Source records:
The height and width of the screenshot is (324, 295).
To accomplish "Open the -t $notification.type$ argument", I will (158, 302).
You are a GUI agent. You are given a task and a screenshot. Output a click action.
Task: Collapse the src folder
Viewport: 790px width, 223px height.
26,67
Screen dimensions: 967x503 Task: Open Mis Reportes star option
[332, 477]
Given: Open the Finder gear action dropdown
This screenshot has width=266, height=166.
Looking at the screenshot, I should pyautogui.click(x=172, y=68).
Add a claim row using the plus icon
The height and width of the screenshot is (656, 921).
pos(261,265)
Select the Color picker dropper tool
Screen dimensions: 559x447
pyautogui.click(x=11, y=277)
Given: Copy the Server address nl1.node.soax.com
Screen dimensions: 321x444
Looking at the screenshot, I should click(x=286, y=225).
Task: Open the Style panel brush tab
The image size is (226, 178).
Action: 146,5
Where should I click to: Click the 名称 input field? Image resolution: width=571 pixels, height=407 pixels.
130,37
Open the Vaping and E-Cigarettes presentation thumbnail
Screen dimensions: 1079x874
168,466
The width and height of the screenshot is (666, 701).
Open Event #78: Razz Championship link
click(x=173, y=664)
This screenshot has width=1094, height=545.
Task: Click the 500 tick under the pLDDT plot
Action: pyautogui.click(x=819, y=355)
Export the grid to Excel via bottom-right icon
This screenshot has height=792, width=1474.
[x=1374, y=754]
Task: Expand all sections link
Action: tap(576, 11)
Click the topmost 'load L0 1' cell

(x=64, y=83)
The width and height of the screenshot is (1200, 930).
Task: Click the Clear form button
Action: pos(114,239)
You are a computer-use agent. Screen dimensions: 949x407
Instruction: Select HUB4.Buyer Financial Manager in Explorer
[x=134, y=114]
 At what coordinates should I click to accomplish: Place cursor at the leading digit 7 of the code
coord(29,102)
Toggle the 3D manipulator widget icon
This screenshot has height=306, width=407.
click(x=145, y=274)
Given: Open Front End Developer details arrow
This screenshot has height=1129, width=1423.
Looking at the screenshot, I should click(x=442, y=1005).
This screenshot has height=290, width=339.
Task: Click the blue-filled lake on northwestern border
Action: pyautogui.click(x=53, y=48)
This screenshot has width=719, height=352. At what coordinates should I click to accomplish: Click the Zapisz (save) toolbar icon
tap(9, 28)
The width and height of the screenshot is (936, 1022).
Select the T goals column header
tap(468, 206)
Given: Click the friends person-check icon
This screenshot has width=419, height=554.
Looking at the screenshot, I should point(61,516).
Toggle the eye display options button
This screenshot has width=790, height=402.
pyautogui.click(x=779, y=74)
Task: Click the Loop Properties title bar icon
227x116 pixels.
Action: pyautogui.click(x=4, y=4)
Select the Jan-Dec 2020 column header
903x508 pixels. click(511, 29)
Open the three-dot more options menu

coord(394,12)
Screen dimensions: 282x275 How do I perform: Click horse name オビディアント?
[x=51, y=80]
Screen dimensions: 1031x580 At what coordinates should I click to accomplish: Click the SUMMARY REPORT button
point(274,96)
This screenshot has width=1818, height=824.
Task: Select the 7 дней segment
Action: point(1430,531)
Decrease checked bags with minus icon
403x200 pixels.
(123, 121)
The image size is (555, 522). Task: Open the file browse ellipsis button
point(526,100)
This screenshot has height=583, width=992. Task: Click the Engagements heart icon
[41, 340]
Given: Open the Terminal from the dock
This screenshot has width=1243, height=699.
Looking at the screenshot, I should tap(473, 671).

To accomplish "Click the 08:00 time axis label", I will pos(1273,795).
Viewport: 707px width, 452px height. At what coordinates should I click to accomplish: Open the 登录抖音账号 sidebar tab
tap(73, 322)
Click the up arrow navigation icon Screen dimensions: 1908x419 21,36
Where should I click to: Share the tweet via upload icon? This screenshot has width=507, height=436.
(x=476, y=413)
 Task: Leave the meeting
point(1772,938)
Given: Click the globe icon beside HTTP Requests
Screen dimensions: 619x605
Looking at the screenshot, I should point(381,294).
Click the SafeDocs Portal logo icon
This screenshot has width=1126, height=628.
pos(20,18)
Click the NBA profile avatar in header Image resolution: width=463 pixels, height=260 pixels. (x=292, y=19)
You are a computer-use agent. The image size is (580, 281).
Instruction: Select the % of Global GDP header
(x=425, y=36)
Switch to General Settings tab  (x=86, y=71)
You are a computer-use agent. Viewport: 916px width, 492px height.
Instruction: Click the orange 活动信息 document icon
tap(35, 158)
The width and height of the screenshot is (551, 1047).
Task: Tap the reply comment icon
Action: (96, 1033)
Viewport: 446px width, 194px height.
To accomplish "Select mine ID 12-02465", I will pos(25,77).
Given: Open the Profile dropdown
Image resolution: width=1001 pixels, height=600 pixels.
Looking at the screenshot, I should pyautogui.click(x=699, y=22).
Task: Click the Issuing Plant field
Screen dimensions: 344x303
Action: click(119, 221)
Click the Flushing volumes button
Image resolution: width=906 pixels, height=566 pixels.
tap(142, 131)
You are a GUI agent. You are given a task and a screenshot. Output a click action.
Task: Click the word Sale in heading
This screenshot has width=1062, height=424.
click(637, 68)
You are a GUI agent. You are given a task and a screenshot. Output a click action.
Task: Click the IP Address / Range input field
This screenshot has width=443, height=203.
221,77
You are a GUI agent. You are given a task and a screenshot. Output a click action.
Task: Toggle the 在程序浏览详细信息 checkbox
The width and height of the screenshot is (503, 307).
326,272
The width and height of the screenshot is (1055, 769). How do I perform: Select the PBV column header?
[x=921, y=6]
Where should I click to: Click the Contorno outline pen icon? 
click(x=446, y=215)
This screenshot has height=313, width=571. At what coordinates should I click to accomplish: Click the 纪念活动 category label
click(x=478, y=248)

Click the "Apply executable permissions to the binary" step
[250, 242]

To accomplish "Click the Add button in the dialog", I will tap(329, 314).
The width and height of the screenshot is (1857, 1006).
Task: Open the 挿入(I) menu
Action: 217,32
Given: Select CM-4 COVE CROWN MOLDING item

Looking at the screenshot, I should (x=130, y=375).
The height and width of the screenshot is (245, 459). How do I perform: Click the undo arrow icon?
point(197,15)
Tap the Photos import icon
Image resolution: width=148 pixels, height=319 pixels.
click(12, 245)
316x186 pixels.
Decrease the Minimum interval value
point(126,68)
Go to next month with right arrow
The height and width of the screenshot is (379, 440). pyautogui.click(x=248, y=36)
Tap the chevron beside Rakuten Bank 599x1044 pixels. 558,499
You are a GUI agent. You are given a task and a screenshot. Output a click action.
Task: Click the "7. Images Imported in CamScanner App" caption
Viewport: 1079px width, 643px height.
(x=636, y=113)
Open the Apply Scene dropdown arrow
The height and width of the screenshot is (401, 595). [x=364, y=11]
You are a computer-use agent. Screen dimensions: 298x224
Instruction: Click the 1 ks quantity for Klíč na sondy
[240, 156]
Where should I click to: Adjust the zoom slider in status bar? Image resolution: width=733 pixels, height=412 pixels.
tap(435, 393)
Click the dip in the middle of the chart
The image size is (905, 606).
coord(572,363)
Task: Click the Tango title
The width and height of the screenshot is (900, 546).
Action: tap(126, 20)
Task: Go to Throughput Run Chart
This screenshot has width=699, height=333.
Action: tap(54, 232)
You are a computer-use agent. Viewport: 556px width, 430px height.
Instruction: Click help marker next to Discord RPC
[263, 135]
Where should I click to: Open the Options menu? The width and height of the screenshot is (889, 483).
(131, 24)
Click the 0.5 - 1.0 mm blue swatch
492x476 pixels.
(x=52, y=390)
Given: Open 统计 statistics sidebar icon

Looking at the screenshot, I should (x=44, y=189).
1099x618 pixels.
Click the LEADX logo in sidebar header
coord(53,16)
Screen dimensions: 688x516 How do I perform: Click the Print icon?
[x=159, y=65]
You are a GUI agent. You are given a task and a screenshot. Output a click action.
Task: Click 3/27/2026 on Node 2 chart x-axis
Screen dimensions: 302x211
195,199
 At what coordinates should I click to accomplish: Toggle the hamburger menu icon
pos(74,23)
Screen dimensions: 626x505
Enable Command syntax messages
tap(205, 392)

■ THE REQUEST ■
Rewrite the records between the lines holding "Where should I click to: Click the Contorno" and "point(126,68)", inclusive, renaming "Minimum interval" to "Maximum interval" and leaving everything else as it is. Return only those lines.

■ REPLY TO THE TASK ■
Where should I click to: Click the Contorno outline pen icon? 
click(x=446, y=215)
This screenshot has height=313, width=571. At what coordinates should I click to accomplish: Click the 纪念活动 category label
click(x=478, y=248)

Click the "Apply executable permissions to the binary" step
[250, 242]

To accomplish "Click the Add button in the dialog", I will tap(329, 314).
The width and height of the screenshot is (1857, 1006).
Task: Open the 挿入(I) menu
Action: 217,32
Given: Select CM-4 COVE CROWN MOLDING item

Looking at the screenshot, I should (x=130, y=375).
The height and width of the screenshot is (245, 459). How do I perform: Click the undo arrow icon?
point(197,15)
Tap the Photos import icon
Image resolution: width=148 pixels, height=319 pixels.
click(12, 245)
316x186 pixels.
Decrease the Maximum interval value
point(126,68)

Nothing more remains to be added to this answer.